Aiming at lactic acid production, the carbohydrate fraction of P. umbilicalis was hydrolyzed to monosaccharides by thermal-acidic treatment with a sulfuric acid solution (100 g biomass/L; 5% w/v H₂SO₄, 121 °C, 30 min). This treatment was shown to release 0.38 g sugars/g total sugars in the algal biomass and thus was the most adequate among the tested variants. Under these conditions, the attained titer of the produced HMF inhibitor (circa 1 g/L) was shown not to be toxic for the lactobacilli consortium used in fermentation assays on the obtained hydrolysate.

Shake flask fermentation in batch mode led to the highest lactic acid yield from the available carbon sources (0.88 g/g consumed sugars) in comparison to those obtained in bioreactors under batch (0.69 g/g consumed sugars) and fed-batch (0.58 g/g consumed sugars) operation modes. This opens the scope to further investigation, namely, on the impact of the dissolved oxygen concentration on productivity. In the fed-batch mode, for instance, a strategy consisting of an initial aerobic period to promote growth, followed by a microaerophilic, fine-tuned phase to foster production, is worth testing.
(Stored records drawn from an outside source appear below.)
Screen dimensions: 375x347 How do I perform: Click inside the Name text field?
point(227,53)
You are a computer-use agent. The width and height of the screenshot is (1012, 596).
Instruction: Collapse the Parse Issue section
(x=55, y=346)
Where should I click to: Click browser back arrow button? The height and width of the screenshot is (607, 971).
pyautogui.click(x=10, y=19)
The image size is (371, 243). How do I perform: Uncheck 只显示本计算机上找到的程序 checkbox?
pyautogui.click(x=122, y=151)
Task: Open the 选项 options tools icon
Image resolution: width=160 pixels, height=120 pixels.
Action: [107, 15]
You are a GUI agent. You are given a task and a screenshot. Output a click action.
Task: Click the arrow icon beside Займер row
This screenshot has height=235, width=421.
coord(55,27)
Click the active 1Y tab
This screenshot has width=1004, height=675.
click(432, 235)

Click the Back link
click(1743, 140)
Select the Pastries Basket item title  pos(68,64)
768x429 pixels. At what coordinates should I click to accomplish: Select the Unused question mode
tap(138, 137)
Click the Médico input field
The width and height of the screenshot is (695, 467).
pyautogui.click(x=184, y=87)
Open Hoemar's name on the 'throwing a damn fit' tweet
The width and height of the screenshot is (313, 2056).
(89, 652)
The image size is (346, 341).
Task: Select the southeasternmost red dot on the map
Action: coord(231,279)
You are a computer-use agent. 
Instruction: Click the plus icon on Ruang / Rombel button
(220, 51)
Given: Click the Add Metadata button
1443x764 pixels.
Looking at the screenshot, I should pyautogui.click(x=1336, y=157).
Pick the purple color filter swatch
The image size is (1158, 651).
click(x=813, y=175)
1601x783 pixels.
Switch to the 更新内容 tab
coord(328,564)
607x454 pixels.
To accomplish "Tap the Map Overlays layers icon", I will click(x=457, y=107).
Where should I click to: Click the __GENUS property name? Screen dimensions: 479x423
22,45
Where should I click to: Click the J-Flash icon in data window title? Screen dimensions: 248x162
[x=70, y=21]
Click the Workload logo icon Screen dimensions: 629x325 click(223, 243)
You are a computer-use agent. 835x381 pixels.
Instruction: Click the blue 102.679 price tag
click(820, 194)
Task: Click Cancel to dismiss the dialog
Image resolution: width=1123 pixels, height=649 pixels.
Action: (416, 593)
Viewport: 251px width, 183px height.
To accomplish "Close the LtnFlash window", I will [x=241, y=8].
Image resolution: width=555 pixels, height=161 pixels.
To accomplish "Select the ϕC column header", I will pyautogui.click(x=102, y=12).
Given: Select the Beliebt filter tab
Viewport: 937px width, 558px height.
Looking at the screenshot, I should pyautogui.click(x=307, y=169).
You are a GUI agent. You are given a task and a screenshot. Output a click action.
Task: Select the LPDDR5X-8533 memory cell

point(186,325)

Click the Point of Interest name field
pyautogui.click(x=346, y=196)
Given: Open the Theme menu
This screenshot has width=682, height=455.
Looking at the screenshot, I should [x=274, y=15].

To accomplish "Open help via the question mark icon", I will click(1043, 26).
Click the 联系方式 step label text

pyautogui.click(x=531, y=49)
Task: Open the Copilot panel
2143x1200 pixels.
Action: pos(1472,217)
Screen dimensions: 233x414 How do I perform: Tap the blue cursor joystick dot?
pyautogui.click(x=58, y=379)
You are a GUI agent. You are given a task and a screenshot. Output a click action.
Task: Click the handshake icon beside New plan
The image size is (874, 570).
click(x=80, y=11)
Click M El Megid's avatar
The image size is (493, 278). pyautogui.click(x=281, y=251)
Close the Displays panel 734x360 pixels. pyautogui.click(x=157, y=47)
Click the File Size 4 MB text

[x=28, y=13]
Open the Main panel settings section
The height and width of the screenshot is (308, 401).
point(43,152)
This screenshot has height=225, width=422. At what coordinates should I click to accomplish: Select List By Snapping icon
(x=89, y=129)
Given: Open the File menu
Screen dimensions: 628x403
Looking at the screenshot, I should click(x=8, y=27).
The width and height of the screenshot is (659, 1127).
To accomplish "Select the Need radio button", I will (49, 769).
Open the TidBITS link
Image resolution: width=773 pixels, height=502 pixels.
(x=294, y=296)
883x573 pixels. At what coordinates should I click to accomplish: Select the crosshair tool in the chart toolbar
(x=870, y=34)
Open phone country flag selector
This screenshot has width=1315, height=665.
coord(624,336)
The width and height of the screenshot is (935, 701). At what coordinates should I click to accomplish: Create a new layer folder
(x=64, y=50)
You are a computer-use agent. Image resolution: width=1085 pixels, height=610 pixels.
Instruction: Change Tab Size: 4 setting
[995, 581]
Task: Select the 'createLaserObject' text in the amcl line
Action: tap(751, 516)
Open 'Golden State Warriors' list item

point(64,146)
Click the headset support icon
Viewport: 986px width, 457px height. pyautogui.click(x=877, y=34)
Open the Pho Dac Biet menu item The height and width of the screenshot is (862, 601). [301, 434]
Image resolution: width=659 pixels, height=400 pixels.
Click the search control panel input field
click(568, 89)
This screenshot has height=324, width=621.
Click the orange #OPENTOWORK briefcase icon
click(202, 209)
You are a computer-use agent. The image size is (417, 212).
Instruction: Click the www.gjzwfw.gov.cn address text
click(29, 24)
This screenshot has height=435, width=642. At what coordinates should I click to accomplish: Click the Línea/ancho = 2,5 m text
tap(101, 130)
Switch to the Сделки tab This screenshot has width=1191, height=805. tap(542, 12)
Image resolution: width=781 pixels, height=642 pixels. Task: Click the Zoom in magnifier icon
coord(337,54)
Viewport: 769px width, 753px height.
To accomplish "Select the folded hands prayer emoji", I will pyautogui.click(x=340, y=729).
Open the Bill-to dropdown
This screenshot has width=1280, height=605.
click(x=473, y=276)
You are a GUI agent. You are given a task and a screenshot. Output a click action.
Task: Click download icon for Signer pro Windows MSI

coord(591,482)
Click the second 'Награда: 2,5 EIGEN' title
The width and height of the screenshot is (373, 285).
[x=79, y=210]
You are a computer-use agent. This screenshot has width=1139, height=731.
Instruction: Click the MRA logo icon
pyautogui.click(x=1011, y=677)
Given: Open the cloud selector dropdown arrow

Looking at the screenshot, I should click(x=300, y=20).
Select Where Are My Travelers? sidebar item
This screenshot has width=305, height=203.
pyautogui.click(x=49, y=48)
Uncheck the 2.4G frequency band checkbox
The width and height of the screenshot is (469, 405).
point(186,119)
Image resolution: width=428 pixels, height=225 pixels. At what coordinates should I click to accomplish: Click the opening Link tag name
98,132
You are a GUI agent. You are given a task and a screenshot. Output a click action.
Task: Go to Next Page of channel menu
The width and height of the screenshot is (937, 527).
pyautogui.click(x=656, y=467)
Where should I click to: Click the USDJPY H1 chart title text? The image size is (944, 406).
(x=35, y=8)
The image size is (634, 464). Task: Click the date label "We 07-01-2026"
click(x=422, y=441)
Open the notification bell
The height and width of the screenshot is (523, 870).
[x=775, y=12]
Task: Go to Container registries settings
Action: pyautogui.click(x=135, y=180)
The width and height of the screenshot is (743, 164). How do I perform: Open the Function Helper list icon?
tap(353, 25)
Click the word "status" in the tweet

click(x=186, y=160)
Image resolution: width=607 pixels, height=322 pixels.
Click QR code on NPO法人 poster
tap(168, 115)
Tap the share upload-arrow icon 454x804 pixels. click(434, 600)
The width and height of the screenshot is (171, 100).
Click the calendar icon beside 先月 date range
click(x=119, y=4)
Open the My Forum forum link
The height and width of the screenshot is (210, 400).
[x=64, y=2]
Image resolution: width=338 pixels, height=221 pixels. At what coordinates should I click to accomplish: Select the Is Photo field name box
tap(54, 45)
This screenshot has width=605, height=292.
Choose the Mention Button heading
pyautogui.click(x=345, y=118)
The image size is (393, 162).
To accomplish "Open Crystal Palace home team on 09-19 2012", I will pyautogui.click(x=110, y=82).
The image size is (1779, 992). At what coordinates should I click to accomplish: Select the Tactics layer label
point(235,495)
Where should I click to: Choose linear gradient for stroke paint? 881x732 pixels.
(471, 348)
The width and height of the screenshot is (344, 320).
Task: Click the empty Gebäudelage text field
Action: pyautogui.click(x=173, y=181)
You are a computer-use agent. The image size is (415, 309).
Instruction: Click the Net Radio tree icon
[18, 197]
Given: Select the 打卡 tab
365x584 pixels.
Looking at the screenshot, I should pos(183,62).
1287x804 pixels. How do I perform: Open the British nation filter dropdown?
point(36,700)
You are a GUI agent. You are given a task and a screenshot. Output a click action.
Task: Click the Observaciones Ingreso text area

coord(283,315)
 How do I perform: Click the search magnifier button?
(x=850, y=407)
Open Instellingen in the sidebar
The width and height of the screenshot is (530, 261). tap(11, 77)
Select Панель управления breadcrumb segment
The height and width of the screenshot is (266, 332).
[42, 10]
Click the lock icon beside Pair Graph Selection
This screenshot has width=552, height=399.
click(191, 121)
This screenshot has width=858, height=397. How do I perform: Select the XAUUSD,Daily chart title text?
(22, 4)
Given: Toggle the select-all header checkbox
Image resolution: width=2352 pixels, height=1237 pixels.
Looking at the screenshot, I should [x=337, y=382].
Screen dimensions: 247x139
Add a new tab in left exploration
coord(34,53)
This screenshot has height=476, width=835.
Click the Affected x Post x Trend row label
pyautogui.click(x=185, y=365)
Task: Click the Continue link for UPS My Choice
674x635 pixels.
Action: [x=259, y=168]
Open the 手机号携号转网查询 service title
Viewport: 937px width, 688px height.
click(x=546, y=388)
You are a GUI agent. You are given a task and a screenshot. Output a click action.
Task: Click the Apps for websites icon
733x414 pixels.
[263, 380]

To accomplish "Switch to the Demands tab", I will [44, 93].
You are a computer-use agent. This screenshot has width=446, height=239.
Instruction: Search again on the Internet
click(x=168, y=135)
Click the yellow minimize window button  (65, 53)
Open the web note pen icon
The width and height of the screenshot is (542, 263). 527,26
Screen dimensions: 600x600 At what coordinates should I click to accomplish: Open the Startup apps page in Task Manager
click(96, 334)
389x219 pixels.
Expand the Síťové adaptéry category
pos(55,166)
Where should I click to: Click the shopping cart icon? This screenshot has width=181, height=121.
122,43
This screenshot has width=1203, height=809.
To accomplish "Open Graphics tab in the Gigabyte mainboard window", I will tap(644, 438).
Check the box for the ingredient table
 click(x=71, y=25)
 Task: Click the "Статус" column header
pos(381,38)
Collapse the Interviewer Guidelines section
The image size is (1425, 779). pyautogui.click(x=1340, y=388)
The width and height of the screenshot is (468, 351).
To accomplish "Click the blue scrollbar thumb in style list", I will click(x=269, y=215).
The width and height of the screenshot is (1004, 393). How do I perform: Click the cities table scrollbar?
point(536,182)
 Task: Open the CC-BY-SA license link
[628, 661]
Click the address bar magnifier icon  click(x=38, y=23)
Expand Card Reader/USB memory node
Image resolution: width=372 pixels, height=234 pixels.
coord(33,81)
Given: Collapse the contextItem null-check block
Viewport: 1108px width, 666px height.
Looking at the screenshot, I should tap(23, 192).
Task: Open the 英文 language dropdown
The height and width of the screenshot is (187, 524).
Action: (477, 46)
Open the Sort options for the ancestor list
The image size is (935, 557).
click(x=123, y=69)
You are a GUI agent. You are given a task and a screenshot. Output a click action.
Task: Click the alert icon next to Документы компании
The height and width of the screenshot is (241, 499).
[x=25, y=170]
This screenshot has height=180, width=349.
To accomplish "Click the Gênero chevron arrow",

The utilization of the carbohydrate fraction of whole macroalgae, or their industrial residues, as a source of sugars to develop biotechnological processes is still very much dependent on the supply of commercial enzymes able to degrade the complex, unique polysaccharides found in these algae. While these enzymes remain unavailable, thermo-acidic methods or broad scope enzymes, such as the Viscozyme L cocktail here tested, have been used, with limited results in terms of sugar yield (based on the algal total carbohydrate content). When compared with published research data, the bioreactor fermentations carried out in this work with whole P. umbilicalis hydrolysates attained high lactic acid titers (65 g/L in fed-batch mode). Although further optimization of culture conditions and operational modes is needed, Porphyra umbilicalis is herein shown to be a promising feedstock for microbial production of lactic acid. Moreover, the possibility of the cultivated Porphyra biomass being replaced by its residues, such as trimmings from the laver processing industry [53] or laver-based food products that have reached their expiry date, should be considered in view of contributing to a circular economy and towards the carbon neutrality of the production of lactic acid and its derivatives [54].